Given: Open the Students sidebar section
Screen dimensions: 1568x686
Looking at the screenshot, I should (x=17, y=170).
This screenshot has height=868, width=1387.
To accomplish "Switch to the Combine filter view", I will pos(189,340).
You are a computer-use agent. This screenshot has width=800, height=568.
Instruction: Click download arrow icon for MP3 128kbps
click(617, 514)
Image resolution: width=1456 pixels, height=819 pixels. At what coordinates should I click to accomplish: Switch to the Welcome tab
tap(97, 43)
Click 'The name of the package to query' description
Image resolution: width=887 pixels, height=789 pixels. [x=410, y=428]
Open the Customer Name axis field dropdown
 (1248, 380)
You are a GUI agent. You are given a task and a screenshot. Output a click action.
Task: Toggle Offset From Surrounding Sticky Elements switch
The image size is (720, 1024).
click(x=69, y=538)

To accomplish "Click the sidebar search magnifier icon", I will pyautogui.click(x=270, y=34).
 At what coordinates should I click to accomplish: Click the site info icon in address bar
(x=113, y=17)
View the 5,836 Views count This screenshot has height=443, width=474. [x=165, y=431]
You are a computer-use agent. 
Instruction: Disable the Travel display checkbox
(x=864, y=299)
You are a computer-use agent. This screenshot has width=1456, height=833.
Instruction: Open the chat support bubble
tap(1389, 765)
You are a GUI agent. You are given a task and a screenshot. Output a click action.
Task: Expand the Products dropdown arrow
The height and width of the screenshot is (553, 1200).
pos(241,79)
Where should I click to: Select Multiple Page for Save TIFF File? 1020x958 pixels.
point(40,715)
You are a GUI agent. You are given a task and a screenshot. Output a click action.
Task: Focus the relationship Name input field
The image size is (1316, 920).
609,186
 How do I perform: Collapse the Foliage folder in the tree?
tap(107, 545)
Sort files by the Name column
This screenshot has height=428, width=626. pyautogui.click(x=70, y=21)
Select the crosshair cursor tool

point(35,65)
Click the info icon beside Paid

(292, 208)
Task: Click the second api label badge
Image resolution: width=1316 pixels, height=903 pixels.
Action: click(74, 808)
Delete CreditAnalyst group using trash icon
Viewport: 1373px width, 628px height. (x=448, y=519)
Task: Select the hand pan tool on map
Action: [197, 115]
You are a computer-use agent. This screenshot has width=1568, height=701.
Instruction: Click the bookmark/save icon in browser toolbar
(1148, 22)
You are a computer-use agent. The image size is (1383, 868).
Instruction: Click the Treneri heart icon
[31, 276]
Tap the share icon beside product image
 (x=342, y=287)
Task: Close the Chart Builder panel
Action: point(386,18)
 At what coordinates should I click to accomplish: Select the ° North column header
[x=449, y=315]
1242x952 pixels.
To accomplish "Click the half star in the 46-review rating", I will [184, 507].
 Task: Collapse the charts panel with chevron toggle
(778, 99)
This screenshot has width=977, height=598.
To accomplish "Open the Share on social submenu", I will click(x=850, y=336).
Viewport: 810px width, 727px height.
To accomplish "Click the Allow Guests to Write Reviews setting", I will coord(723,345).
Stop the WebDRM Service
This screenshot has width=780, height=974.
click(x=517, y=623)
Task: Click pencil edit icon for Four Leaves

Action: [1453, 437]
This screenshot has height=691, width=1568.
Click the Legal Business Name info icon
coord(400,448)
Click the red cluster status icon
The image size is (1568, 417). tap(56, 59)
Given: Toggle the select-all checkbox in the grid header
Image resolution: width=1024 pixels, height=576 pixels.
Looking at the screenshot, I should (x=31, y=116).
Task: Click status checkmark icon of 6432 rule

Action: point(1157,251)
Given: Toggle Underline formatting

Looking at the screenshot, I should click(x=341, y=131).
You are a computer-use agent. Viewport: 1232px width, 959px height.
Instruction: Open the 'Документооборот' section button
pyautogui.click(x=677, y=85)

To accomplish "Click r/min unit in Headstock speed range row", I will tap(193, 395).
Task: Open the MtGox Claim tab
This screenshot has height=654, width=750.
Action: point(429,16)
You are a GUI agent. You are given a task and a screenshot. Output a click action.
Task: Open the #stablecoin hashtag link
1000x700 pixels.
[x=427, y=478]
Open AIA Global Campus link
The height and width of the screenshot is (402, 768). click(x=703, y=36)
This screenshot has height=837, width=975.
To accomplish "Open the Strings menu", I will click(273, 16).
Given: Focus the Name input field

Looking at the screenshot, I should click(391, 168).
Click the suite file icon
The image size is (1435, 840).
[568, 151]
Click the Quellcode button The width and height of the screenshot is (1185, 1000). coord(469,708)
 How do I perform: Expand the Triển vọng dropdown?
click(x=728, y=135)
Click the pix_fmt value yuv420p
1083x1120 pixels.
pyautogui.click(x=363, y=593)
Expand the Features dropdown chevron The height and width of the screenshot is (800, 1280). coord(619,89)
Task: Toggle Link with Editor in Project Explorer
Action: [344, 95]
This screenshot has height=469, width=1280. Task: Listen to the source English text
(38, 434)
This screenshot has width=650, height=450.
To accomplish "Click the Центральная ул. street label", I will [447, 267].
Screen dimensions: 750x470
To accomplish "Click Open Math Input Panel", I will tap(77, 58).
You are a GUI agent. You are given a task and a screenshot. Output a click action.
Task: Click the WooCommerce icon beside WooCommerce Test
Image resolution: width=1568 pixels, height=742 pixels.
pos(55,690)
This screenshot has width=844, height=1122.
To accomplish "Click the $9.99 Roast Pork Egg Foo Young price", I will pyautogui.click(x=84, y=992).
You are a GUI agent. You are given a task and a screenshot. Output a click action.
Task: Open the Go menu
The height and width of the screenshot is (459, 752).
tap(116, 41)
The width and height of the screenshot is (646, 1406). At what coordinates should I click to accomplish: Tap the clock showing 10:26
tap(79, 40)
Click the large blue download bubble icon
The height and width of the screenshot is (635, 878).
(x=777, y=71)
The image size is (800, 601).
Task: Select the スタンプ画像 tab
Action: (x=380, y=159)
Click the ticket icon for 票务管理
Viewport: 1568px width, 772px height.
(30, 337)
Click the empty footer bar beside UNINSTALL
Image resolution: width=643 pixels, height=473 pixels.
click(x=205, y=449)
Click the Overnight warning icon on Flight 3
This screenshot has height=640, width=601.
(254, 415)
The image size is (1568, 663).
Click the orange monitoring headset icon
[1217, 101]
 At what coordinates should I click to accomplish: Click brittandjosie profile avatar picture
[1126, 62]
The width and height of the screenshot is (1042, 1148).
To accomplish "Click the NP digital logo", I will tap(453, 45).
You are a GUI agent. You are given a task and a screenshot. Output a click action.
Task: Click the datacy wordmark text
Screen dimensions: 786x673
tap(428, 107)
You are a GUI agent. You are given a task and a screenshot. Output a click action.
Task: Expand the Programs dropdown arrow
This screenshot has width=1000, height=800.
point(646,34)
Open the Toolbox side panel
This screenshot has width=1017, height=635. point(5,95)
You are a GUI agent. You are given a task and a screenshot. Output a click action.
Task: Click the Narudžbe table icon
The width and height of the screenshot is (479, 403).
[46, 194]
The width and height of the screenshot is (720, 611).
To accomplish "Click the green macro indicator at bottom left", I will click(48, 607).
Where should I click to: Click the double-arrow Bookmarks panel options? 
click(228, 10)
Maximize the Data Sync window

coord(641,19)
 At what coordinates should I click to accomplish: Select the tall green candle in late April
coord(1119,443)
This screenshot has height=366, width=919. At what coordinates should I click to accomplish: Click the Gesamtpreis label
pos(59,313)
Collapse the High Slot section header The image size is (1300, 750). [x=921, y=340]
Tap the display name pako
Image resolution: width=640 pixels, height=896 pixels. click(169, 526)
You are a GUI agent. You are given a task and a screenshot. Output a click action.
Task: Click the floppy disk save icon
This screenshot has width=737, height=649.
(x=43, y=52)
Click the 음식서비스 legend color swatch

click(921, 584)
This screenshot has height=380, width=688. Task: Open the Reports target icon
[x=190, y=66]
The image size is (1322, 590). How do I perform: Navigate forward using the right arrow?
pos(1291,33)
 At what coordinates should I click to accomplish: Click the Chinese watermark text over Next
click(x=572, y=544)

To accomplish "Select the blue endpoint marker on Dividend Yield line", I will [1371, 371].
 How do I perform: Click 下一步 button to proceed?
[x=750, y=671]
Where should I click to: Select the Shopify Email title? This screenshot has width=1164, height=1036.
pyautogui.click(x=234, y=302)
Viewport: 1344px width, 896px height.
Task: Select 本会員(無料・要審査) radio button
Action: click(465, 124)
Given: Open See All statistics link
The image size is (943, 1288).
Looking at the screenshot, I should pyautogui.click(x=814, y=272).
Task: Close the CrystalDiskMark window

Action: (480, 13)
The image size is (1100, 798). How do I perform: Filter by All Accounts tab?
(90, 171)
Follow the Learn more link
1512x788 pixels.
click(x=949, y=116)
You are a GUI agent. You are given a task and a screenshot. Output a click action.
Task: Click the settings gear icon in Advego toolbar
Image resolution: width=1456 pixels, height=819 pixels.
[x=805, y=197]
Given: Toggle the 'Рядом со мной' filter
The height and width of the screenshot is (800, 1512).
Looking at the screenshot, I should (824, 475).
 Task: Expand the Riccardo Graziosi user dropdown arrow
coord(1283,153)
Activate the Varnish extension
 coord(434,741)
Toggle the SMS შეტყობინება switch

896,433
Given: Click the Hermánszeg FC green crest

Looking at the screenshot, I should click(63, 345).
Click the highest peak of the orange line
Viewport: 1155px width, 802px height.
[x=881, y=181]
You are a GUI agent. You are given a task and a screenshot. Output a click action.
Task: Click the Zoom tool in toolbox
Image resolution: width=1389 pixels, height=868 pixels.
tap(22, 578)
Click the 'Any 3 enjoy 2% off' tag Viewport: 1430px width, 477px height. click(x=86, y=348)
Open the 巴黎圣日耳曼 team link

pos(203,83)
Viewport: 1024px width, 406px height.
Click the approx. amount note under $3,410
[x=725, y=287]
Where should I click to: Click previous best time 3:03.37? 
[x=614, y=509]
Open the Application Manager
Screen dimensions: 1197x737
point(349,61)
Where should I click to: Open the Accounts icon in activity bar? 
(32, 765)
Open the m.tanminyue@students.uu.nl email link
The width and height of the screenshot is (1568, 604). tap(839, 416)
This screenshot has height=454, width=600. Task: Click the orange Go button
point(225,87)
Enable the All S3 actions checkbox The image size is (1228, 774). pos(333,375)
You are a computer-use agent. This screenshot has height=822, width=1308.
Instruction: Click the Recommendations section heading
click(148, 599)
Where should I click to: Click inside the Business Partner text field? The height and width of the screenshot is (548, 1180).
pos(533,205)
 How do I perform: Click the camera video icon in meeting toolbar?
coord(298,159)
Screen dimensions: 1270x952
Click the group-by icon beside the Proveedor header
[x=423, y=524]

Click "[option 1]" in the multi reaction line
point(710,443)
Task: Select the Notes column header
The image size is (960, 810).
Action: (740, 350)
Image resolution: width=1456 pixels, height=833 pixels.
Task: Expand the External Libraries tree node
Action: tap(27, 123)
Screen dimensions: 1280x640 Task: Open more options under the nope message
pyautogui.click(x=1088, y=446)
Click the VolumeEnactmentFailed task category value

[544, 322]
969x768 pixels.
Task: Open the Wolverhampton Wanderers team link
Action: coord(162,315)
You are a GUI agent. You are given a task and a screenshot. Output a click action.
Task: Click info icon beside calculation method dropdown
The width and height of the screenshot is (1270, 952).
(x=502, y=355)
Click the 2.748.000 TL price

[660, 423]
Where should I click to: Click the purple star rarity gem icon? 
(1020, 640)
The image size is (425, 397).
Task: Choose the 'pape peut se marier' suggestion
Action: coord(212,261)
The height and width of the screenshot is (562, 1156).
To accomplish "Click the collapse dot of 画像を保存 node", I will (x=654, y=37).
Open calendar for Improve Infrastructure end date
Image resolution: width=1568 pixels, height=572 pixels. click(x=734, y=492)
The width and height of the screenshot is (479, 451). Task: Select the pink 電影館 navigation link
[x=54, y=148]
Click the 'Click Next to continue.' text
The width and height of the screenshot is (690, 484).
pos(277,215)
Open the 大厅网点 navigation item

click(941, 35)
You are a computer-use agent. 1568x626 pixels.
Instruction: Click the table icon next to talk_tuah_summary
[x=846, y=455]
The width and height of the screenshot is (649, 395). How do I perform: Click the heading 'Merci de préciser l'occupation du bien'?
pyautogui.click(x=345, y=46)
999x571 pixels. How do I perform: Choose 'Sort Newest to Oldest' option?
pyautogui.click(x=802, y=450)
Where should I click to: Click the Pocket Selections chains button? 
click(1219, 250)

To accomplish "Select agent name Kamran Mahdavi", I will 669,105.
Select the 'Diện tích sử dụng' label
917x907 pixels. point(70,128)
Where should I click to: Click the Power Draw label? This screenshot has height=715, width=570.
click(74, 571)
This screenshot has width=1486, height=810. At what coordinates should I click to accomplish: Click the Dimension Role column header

-------

Gib die Zeilen vom Beginn der Einträge bis einschließlich der Zeile mit „click(617, 514)“ unverändert wieder.

Given: Open the Students sidebar section
Screen dimensions: 1568x686
Looking at the screenshot, I should (x=17, y=170).
This screenshot has height=868, width=1387.
To accomplish "Switch to the Combine filter view", I will pos(189,340).
You are a computer-use agent. This screenshot has width=800, height=568.
Instruction: Click download arrow icon for MP3 128kbps
click(617, 514)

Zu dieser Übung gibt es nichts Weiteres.